Malam ini, malam Minggu di RT 11 Desa Krandegan Kecamatan Kebonsari Kabupaten Madiun ada sesuatu yang istimewa. Di halaman Musala RT 11 diadakan acara Suran.
Sedang ditinjau dari kacamata Islam, bulan Suro bertepatan dengan bulan Muharram yang merupakan awal bulan tahun hijriah yang merupakan momen Hijrah Rasulullah dari Mekah ke Madinah.
Berasal dari kata Suro dan akhiran -an, Suran adalah tradisi Jawa mengadakan selamatan di bulan suro untuk memohon keselamatan lahir batin, dunia akherat pada sang Maha Agung. Begitulah kira-kira yang diuraikan oleh Bu RT tentang makna dan tujuan diadakannya acara Suran ini.

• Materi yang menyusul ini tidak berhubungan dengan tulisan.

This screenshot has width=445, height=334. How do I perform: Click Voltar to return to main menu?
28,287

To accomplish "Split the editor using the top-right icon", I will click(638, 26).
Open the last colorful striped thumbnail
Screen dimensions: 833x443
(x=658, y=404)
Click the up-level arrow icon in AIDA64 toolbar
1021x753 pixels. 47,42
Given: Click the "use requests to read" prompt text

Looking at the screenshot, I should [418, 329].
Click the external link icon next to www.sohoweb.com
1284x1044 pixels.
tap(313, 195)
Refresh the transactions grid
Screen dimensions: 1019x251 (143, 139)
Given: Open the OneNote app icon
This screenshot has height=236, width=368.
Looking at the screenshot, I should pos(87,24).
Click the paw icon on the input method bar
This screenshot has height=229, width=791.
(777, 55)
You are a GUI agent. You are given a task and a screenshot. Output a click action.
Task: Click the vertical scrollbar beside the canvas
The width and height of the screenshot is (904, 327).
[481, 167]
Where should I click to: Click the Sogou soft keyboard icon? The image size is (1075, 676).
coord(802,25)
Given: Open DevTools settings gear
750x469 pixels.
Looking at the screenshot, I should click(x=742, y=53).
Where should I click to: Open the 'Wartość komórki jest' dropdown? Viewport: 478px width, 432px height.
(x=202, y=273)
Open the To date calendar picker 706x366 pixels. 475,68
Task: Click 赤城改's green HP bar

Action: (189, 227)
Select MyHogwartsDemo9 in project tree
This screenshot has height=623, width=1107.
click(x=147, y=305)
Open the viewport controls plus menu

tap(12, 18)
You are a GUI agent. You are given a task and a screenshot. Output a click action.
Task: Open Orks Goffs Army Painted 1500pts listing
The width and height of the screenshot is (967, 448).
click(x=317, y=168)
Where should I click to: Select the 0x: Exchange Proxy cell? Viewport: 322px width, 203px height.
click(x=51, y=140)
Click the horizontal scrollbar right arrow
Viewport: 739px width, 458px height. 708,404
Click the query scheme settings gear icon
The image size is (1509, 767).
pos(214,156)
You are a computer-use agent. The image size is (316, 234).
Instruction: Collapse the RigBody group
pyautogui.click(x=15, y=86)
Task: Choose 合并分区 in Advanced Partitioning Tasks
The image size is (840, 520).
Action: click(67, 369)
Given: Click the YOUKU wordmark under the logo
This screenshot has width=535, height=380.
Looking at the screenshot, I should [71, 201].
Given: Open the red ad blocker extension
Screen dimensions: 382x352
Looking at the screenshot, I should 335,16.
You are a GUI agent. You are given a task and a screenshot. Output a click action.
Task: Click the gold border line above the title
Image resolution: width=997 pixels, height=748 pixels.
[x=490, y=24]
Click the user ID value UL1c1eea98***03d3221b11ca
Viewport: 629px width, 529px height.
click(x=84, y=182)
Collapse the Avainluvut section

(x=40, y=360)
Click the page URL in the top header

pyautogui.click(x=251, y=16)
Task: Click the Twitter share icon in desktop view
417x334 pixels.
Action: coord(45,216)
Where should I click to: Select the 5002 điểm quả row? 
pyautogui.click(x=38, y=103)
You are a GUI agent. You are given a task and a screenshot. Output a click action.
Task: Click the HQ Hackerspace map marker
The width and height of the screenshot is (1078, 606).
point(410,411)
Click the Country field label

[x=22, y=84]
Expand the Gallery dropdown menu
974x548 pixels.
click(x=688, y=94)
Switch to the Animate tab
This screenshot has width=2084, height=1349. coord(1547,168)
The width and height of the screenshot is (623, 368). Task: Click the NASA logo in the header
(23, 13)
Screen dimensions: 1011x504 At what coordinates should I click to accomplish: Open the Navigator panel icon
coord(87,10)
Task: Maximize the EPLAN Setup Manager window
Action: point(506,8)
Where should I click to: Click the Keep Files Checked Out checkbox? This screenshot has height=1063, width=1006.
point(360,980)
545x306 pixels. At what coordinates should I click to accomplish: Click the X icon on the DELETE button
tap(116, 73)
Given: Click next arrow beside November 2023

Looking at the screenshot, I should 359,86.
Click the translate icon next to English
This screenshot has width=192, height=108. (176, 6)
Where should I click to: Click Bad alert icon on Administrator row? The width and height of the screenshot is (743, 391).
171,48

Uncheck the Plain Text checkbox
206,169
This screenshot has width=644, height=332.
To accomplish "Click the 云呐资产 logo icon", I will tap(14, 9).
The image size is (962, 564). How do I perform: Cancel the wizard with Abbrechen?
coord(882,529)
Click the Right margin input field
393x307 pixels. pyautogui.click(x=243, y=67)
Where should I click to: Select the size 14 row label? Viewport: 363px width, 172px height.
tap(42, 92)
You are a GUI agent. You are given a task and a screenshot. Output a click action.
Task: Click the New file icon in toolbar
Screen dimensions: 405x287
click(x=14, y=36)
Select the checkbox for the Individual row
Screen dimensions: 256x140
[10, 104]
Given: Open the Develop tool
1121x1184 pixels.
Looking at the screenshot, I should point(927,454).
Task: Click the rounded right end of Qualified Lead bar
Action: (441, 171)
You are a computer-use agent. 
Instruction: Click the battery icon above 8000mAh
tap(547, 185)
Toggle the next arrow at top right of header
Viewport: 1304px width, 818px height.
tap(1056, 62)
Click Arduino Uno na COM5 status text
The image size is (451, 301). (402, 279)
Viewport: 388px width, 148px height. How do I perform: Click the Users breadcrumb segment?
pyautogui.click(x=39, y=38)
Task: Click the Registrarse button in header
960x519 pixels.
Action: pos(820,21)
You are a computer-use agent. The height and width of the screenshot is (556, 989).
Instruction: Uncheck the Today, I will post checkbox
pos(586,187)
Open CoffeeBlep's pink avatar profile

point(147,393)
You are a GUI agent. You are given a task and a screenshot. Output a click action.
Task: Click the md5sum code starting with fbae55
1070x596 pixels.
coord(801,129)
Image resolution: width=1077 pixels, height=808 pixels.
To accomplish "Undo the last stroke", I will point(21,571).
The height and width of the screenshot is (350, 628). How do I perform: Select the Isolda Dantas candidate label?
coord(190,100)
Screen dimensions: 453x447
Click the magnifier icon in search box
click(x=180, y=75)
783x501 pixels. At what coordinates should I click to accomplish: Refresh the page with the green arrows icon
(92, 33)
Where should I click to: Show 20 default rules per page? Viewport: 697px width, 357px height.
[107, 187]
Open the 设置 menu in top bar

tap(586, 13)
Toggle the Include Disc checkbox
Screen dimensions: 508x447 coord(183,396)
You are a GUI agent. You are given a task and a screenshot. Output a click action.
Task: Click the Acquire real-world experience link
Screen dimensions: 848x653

Di samping itu, acara seperti ini juga bisa menambah keakraban dan kerukunan warga. Dengan sering bertemu dan berinteraksi kita bisa tahu kabar masing-masing dan membuat hubungan antar tetangga di satu RT lebih dekat dan akrab.

Seperti biasanya, kita para mamah saweran membawa kelengkapan buceng atau tumpeng. Bu RT membawa ayam, ada yang membawa buah, ada yang membawa gorengan dari tahu pisang tempe, molen, onde-onde, dan jajanan lainnya. Ada yang membawa oseng kates yang menjadi primadona, segar dan pedas. Pokoknya lengkap.
Bu Anam membuat buceng golong. Buceng Golong nasi putih itu seperti nasi ambeng, tapi nasinya dibentuk bulat dan berjumlah 7 buah.
Buceng Golong ini mempunyai filosofi:
1. Kebulatan tekad
Nasi yang dibentuk bulat (digolong) melambangkan tekad yang bulat, kesatuan hati, dan pikiran yang fokus dalam mencapai suatu tujuan.